*Goal:* Extend the world happiness notebook below, picking up right after its last line.

The columns following the happiness score estimate the extent to which each of six factors – economic production, social support, life expectancy, freedom, absence of corruption, and generosity – contribute to making life evaluations higher in each country than they are in Dystopia, a hypothetical country that has values equal to the world’s lowest national averages for each of the six factors. They have no impact on the total score reported for each country, but they do explain why some countries rank higher than others."

* Ladder score: Happiness score or subjective well-being. This is the national average response to the question of life evaluations.
* Logged GDP per capita: The GDP-per-capita time series from one year to another using countryspecific forecasts of real GDP growth in the following year.
* Social support: Social support refers to assistance or support provided by members of social networks (like government) to an individual.
* Healthy life expectancy: Healthy life expectancy is the average life in good health - that is to say without irreversible limitation of activity in daily life or incapacities - of a fictitious generation subject to the conditions of mortality and morbidity prevailing that year.
* Freedom to make life choices: Freedom to make life choices is the national average of binary responses to the GWP question “Are you satisfied or dissatisfied with your freedom to choose what you do with your life?” ... It is defined as the average of laughter and enjoyment for other waves where the happiness question was not asked
* Generosity: Generosity is the residual of regressing national average of response to the GWP question “Have you donated money to a charity in the past month?” on GDP per capita.
* Perceptions of corruption: The measure is the national average of the survey responses to two questions in the GWP: “Is corruption widespread throughout the government or not” and “Is corruption widespread within businesses or not?”
* Ladder score in Dystopia: It has values equal to the world’s lowest national averages. Dystopia as a benchmark against which to compare contributions from each of the six factors. Dystopia is an imaginary country that has the world's least-happy people. ... Since life would be very unpleasant in a country with the world's lowest incomes, lowest life expectancy, lowest generosity, most corruption, least freedom, and least social support, it is referred to as “Dystopia,” in contrast to Utopia.

World Happiness Report Official Website: https://worldhappiness.report/

# Does Money Buy Happiness?

"For many Americans, the pursuit of happiness and the pursuit of money come to much the same thing. More money means more goods (inflation aside) and thus more of the material benefits of life. As it is for the individual, so it is for society as a whole. National economic growth - a steady upward march in average income, year after year, decade after decate - means it is supposed, greater well-being and a happier society."

# Hypothesis:

$H_0: \beta_1 = 0$ vs. $H_a: \beta_1 \neq 0$

$H_0$: There is not a significant statistical association between GDP per capita, and happiness score.

$H_a$: There is a significant statistical association between GDP per capita, and happiness score.

# Importing Libraries / Reading in the Data

In [None]:
# Import Libraries
import pandas as pd
import seaborn as sns
import matplotlib.pyplot as plt
import numpy as np
import plotly.express as px
import plotly.graph_objs as go
from statsmodels.formula.api import ols
import scipy.stats as st

**Reading in data**

In [None]:
# Read in the data - 

# Import Local CSV files sourced from - "https://www.kaggle.com/ajaypalsinghlo/world-happiness-report-2021?select=world-happiness-report.csv"

*Stored data:*
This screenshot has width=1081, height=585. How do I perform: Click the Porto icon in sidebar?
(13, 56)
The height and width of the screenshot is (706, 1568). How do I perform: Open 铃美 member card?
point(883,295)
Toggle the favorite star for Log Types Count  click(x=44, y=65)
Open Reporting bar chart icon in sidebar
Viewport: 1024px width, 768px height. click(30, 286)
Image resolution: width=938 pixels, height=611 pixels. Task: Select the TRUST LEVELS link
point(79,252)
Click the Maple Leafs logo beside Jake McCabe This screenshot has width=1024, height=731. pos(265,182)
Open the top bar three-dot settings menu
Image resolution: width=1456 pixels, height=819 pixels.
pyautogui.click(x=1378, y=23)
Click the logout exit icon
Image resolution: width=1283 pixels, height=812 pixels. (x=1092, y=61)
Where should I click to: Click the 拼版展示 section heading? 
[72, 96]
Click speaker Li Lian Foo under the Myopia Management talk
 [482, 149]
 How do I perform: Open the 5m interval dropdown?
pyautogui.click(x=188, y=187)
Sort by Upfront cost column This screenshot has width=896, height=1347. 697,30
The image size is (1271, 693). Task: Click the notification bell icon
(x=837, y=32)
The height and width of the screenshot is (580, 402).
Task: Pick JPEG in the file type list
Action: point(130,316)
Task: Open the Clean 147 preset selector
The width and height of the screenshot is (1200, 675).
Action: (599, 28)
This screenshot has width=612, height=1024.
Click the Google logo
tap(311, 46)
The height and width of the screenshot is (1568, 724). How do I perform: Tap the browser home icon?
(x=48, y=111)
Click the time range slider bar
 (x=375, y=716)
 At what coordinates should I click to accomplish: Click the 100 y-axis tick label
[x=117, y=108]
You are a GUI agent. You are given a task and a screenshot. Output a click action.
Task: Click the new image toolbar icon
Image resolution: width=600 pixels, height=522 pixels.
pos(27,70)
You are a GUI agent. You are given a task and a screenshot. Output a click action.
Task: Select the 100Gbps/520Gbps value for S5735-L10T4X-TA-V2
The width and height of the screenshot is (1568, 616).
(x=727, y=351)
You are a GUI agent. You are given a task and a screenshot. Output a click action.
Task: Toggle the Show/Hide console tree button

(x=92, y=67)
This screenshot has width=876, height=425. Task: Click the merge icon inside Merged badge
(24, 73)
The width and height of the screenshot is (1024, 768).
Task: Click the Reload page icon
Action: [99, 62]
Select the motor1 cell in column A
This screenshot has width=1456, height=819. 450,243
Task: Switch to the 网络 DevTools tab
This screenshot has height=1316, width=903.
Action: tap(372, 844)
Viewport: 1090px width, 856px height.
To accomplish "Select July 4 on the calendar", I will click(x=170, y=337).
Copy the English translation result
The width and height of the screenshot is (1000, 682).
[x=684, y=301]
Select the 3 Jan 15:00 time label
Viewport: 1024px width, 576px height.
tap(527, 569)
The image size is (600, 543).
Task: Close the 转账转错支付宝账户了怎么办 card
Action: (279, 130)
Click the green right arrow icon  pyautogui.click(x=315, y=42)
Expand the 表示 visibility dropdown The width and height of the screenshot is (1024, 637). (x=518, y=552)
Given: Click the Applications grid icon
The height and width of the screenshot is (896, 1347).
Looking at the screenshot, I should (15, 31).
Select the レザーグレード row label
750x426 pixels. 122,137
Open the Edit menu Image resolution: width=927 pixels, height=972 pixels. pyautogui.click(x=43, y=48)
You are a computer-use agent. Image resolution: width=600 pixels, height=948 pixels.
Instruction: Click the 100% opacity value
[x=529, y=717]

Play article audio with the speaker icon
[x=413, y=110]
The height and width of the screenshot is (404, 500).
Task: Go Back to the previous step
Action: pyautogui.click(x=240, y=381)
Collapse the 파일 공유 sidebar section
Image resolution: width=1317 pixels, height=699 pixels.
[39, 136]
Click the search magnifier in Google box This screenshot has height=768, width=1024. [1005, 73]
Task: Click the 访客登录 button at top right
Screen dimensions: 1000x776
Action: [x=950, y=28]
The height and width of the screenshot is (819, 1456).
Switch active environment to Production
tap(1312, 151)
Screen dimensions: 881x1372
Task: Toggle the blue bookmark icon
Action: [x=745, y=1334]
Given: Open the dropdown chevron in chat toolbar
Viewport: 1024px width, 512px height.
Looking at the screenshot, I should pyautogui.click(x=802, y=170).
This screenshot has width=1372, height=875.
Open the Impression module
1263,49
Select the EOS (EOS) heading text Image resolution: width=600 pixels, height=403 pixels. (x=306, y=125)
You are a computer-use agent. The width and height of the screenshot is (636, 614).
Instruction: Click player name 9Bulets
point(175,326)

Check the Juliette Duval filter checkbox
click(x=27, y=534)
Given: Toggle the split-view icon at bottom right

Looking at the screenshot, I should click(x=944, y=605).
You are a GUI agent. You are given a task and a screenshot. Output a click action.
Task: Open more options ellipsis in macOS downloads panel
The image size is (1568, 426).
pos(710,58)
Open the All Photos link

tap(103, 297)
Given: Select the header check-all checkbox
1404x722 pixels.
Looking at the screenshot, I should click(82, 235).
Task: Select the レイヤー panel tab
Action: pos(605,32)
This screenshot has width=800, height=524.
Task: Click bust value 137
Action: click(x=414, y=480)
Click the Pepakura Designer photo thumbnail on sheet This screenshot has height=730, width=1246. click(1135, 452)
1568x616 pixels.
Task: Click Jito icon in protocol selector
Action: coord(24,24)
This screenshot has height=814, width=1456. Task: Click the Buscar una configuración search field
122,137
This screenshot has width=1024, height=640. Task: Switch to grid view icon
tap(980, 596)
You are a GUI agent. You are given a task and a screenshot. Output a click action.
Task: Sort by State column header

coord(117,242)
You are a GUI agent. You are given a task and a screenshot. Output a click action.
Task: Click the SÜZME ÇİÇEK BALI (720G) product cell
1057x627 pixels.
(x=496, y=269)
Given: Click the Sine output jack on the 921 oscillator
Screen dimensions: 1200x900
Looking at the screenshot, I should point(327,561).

*Output for this exercise:*
world1 = pd.read_csv("../input/world-happiness-report-2021/world-happiness-report.csv")
world2 = pd.read_csv("../input/world-happiness-report-2021/world-happiness-report-2021.csv")

# Preview of Dataset 1 / Cleaning

In [None]:
# Preview Data World 1 -

# Preview the first dataset
world1

In [None]:
# Preview of info on the dataframe
print(world1.info())
print('-----------------------------------------------------------------------')

# Check for total count of null vlaues
print('Is null count:',world1.isnull().sum().sum())

In [None]:
# Unique countries used within data set
print('Unique countries used:',world1['Country name'].unique())
print('-----------------------------------------------------------------------')

# Unique years used within data set
print('Unique years used:',world1['year'].unique())

In [None]:
# Clean Data from world1 so there's no NaN values
world1_clean_ = world1.dropna(axis=0)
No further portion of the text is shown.